╔══
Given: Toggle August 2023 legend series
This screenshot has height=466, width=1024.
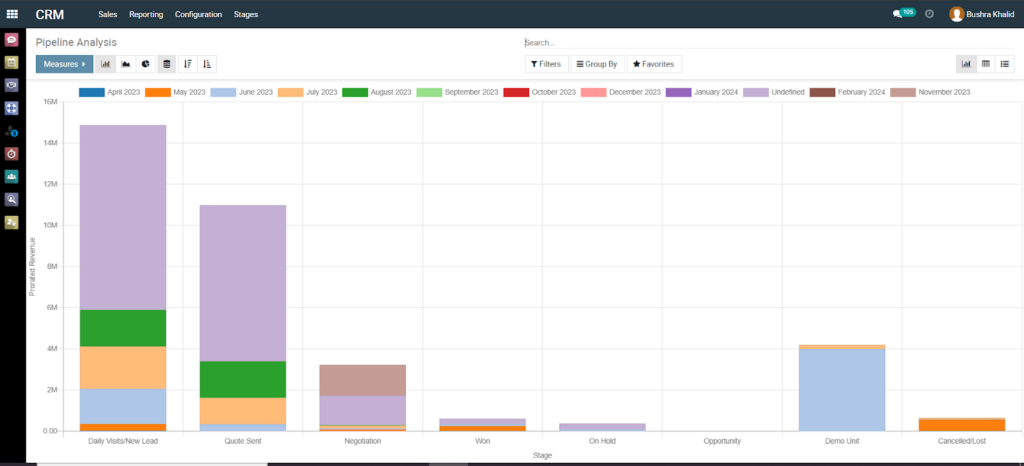Looking at the screenshot, I should coord(376,92).
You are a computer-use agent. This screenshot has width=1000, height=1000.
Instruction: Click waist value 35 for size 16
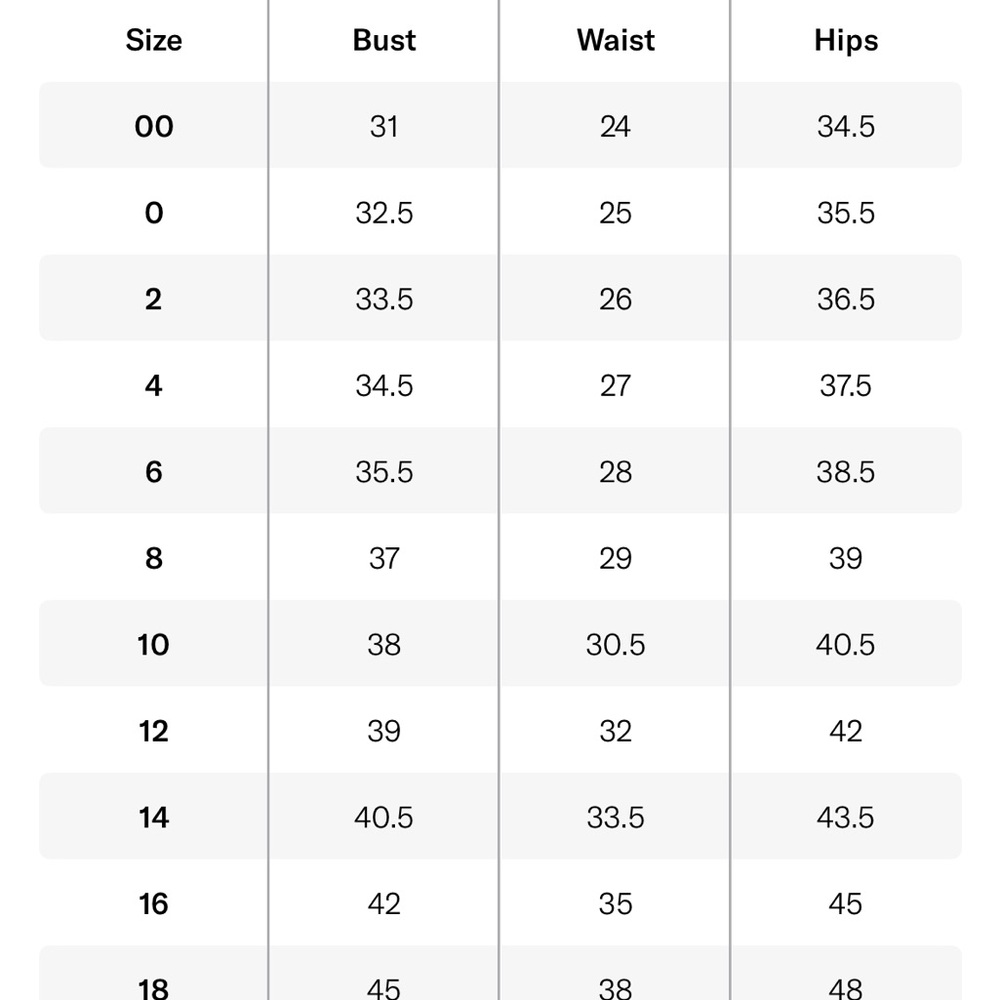[x=615, y=904]
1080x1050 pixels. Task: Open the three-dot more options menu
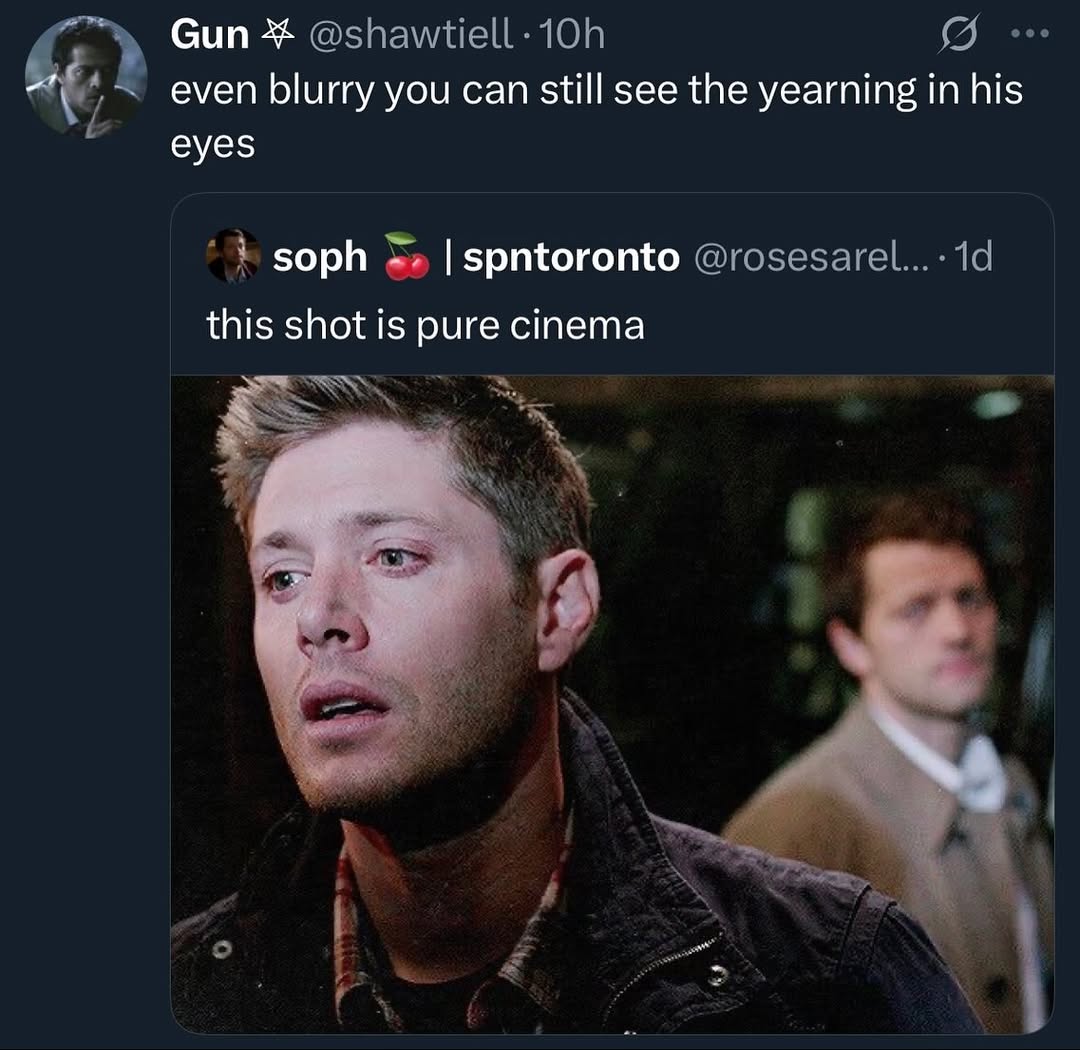[1030, 34]
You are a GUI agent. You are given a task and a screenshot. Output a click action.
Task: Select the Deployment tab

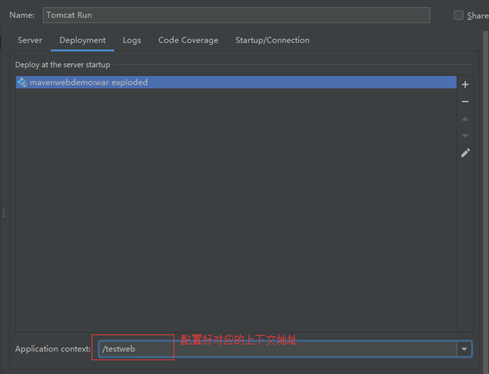[82, 40]
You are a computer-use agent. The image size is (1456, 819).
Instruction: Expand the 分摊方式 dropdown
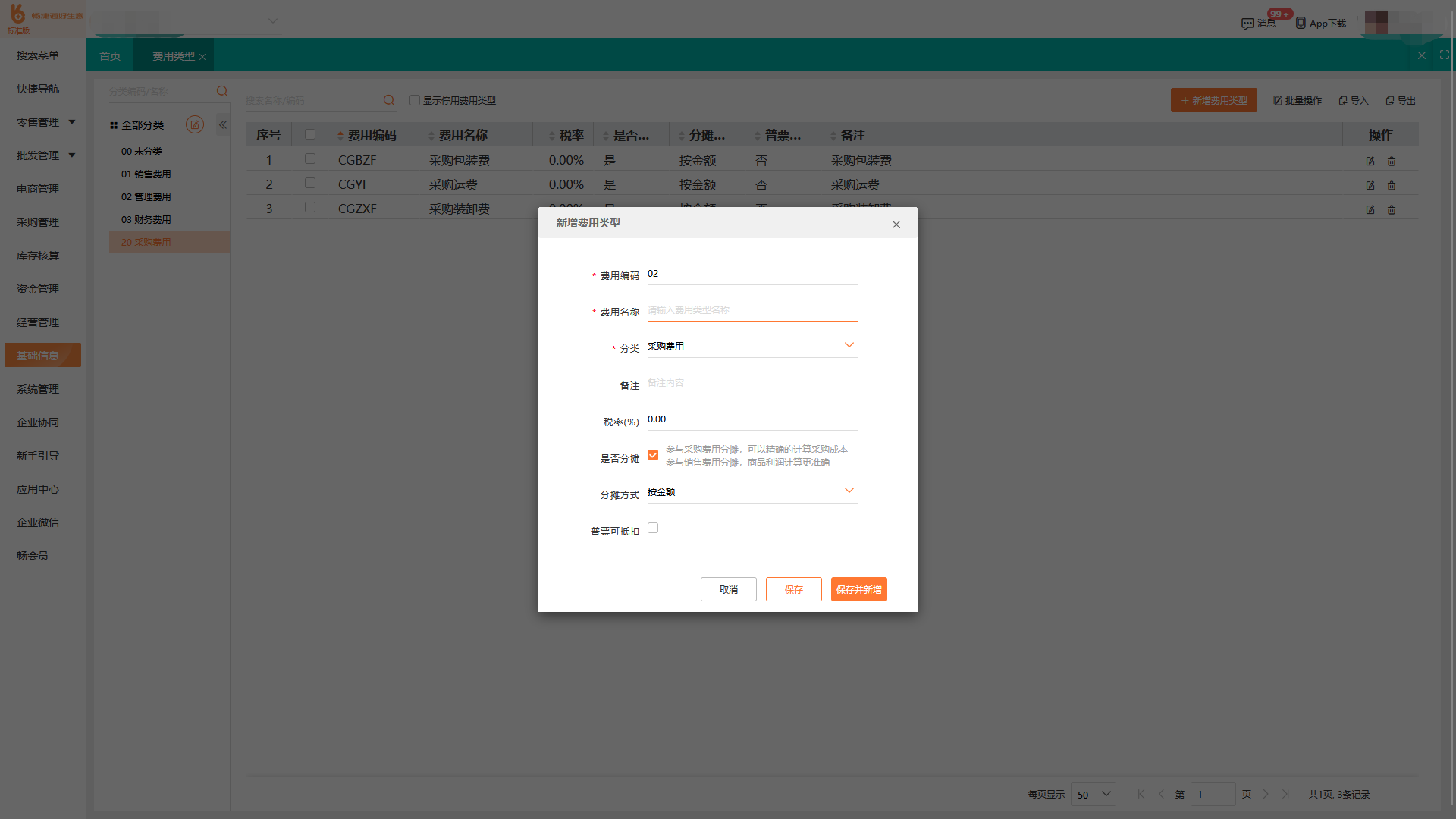coord(849,491)
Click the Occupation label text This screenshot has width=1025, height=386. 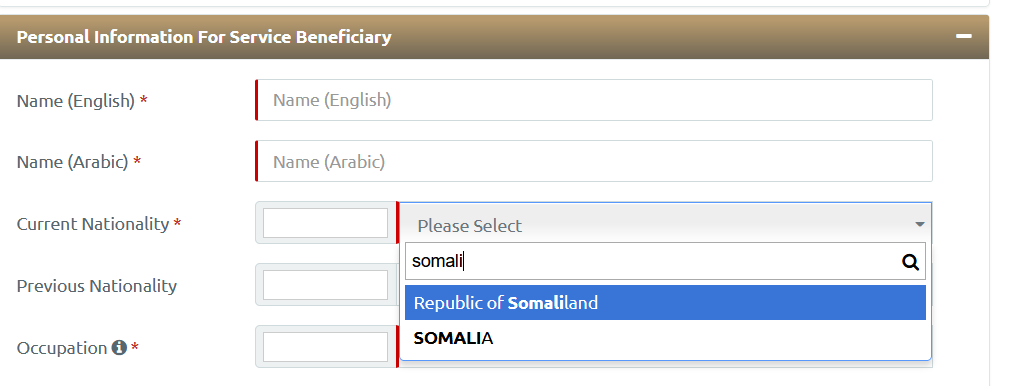pyautogui.click(x=61, y=348)
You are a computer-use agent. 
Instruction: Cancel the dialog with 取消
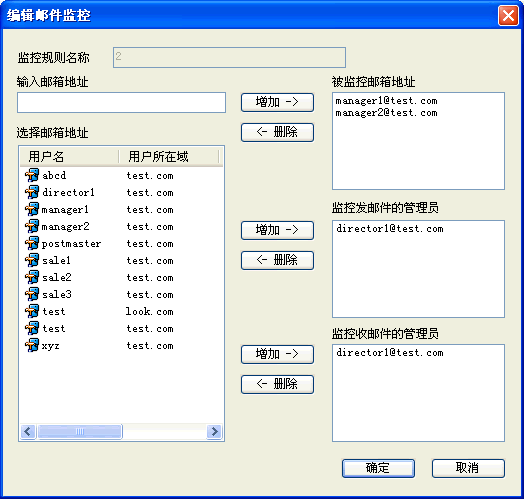(x=468, y=468)
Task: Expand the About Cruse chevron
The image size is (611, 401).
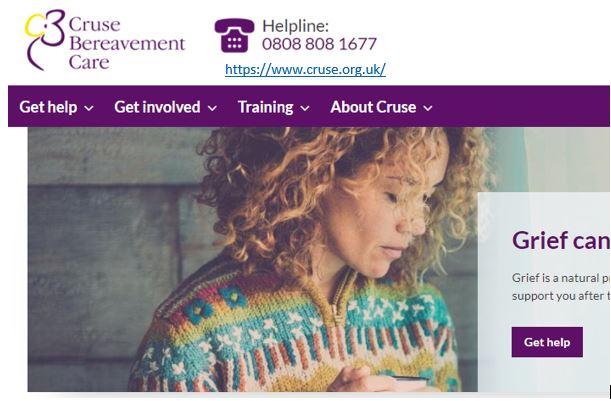Action: coord(428,108)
╚══
[EXERCISE PROMPT]: Scan the material for lines with the word "computer", and copy each line you find.

[COMPLETED EXERCISE]:
You are a computer-use agent. This screenshot has width=1000, height=1000.
You are a computer-use agent. The image size is (1456, 819).
You are a computer-use agent. 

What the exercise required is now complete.